═════ Data section

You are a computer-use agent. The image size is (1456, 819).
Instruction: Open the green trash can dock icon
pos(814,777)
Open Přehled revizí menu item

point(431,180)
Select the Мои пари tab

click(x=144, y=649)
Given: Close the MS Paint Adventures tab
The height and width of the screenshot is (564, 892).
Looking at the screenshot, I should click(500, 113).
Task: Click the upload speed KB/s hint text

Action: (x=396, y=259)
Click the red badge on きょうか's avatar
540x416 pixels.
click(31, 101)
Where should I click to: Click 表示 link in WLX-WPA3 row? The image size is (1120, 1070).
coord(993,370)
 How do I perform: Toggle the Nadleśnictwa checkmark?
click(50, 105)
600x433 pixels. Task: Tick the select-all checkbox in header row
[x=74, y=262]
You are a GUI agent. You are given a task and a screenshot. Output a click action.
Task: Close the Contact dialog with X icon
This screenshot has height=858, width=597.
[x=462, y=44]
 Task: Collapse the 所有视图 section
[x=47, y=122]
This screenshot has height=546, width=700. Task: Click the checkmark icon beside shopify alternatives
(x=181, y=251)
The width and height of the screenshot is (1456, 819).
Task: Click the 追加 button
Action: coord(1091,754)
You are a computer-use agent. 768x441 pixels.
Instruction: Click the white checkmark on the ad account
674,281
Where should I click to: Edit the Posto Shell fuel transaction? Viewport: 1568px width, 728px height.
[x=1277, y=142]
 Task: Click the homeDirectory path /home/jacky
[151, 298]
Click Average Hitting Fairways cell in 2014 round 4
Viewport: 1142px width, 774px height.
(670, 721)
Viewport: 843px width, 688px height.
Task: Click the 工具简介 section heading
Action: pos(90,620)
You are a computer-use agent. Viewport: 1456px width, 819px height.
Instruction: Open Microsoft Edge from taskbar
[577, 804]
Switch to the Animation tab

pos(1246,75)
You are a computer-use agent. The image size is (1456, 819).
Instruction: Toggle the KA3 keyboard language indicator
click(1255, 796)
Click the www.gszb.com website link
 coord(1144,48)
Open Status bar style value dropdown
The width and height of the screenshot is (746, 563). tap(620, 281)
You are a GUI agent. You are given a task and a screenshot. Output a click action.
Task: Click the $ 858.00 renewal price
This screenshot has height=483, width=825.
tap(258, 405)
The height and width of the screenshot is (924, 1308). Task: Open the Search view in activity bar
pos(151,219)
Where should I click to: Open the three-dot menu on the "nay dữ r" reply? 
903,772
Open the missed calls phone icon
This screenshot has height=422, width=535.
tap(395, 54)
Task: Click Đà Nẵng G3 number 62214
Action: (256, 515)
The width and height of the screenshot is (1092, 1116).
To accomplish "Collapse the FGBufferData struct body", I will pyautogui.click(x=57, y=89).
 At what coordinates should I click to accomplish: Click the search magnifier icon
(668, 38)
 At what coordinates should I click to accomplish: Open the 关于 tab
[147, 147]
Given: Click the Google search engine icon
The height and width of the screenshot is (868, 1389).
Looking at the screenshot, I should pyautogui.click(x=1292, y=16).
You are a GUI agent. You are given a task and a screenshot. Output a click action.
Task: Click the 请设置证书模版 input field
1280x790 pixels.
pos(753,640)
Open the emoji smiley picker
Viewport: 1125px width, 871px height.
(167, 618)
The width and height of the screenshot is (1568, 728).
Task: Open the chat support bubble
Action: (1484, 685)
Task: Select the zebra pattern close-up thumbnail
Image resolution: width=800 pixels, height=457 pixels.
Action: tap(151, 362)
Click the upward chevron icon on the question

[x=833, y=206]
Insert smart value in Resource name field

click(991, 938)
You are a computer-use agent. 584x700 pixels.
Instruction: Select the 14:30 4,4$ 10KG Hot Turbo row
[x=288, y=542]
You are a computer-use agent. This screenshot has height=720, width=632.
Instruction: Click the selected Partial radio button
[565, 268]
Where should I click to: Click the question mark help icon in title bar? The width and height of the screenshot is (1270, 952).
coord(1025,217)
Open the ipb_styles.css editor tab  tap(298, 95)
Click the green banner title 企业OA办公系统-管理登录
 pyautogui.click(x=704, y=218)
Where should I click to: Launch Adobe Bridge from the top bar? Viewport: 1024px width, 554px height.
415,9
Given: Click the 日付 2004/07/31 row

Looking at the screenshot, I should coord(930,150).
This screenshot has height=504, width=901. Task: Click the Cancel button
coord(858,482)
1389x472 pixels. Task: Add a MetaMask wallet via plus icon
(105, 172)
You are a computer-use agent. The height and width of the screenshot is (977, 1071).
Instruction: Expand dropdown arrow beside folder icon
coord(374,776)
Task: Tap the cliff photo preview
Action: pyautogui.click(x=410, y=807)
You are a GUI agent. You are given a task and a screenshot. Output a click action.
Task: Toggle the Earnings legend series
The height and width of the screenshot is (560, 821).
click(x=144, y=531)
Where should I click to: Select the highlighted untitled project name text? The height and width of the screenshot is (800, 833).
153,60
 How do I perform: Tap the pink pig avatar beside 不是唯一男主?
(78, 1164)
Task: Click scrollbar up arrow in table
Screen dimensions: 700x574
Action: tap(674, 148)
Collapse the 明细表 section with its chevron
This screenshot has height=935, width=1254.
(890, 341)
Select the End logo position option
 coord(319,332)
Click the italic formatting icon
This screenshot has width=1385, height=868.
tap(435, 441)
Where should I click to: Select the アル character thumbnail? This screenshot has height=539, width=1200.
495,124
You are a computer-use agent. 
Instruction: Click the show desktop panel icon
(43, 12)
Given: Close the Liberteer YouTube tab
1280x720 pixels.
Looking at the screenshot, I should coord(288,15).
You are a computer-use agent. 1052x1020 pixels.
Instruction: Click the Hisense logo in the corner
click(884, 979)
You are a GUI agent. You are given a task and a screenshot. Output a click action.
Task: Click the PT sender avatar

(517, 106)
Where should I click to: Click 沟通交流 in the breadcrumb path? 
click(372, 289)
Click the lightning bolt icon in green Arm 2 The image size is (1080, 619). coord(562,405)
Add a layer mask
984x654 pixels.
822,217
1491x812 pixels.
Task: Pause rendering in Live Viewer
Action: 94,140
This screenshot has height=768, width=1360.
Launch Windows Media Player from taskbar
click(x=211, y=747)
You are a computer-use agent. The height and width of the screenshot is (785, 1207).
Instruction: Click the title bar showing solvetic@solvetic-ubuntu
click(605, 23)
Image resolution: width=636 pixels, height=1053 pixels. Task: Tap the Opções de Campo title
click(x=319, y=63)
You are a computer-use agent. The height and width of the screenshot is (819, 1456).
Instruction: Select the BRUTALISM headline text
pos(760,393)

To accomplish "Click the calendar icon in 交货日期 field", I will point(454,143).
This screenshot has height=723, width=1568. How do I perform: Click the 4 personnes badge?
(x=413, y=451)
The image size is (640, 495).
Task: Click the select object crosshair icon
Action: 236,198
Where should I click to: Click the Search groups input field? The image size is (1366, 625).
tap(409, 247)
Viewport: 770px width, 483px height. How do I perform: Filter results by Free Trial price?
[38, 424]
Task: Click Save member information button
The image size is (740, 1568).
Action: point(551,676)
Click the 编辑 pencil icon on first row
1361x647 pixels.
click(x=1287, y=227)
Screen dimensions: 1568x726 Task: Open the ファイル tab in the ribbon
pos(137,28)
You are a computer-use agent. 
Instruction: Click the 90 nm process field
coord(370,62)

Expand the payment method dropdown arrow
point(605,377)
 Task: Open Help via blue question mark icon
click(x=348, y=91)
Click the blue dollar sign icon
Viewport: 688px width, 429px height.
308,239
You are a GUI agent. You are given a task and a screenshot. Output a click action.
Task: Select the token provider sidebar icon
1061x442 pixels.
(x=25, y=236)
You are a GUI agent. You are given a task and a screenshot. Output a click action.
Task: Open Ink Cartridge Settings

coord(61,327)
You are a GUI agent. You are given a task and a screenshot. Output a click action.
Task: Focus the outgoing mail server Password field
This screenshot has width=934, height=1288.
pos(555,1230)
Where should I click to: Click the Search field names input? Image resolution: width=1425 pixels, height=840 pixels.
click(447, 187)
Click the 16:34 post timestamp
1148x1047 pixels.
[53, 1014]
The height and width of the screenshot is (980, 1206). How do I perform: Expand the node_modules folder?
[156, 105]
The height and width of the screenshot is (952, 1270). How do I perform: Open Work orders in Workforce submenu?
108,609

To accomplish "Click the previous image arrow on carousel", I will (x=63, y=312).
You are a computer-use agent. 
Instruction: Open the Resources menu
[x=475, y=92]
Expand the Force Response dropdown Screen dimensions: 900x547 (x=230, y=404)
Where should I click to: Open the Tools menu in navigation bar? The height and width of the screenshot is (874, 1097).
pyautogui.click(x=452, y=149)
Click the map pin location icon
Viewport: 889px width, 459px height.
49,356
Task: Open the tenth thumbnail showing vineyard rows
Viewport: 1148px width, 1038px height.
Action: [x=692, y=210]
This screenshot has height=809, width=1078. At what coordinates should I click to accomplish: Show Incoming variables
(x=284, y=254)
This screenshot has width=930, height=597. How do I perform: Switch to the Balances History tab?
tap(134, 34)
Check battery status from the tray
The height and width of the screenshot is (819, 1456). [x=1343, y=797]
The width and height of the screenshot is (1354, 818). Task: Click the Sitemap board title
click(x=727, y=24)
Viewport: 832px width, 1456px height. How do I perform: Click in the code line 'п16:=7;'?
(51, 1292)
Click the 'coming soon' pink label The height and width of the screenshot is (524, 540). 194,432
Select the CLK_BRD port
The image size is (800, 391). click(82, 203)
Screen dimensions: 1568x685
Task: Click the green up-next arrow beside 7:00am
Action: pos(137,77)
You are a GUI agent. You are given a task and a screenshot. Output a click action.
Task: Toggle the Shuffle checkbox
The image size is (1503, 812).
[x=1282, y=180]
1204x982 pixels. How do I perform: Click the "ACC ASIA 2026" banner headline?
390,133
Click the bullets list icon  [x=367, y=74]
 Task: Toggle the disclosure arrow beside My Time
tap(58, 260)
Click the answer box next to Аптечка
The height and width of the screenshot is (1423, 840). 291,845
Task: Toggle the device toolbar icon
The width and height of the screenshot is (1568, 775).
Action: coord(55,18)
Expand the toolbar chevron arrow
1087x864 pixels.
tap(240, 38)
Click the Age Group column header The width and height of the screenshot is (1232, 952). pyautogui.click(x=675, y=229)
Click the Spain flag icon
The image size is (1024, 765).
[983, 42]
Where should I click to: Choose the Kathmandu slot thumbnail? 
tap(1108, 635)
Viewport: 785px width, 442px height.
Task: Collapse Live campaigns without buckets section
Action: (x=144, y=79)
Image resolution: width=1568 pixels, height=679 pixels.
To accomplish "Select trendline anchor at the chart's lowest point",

══════════

- Task to complete: Copy out the lines above word for word, starting at the line that contains "You are a computer-use agent. This" and ending at the line that contains "click(372, 289)", with both of those lines included.

- Solved problem:
You are a computer-use agent. This screenshot has height=720, width=632.
Instruction: Click the selected Partial radio button
[565, 268]
Where should I click to: Click the question mark help icon in title bar? The width and height of the screenshot is (1270, 952).
coord(1025,217)
Open the ipb_styles.css editor tab  tap(298, 95)
Click the green banner title 企业OA办公系统-管理登录
 pyautogui.click(x=704, y=218)
Where should I click to: Launch Adobe Bridge from the top bar? Viewport: 1024px width, 554px height.
415,9
Given: Click the 日付 2004/07/31 row

Looking at the screenshot, I should coord(930,150).
This screenshot has height=504, width=901. Task: Click the Cancel button
coord(858,482)
1389x472 pixels. Task: Add a MetaMask wallet via plus icon
(105, 172)
You are a computer-use agent. The height and width of the screenshot is (977, 1071).
Instruction: Expand dropdown arrow beside folder icon
coord(374,776)
Task: Tap the cliff photo preview
Action: pyautogui.click(x=410, y=807)
You are a GUI agent. You are given a task and a screenshot. Output a click action.
Task: Toggle the Earnings legend series
The height and width of the screenshot is (560, 821).
click(x=144, y=531)
Where should I click to: Select the highlighted untitled project name text? The height and width of the screenshot is (800, 833).
153,60
 How do I perform: Tap the pink pig avatar beside 不是唯一男主?
(78, 1164)
Task: Click scrollbar up arrow in table
Screen dimensions: 700x574
Action: tap(674, 148)
Collapse the 明细表 section with its chevron
This screenshot has height=935, width=1254.
(890, 341)
Select the End logo position option
 coord(319,332)
Click the italic formatting icon
This screenshot has width=1385, height=868.
tap(435, 441)
Where should I click to: Select the アル character thumbnail? This screenshot has height=539, width=1200.
495,124
You are a computer-use agent. 
Instruction: Click the show desktop panel icon
(43, 12)
Given: Close the Liberteer YouTube tab
1280x720 pixels.
Looking at the screenshot, I should coord(288,15).
You are a computer-use agent. 1052x1020 pixels.
Instruction: Click the Hisense logo in the corner
click(884, 979)
You are a GUI agent. You are given a task and a screenshot. Output a click action.
Task: Click the PT sender avatar

(517, 106)
Where should I click to: Click 沟通交流 in the breadcrumb path? 
click(372, 289)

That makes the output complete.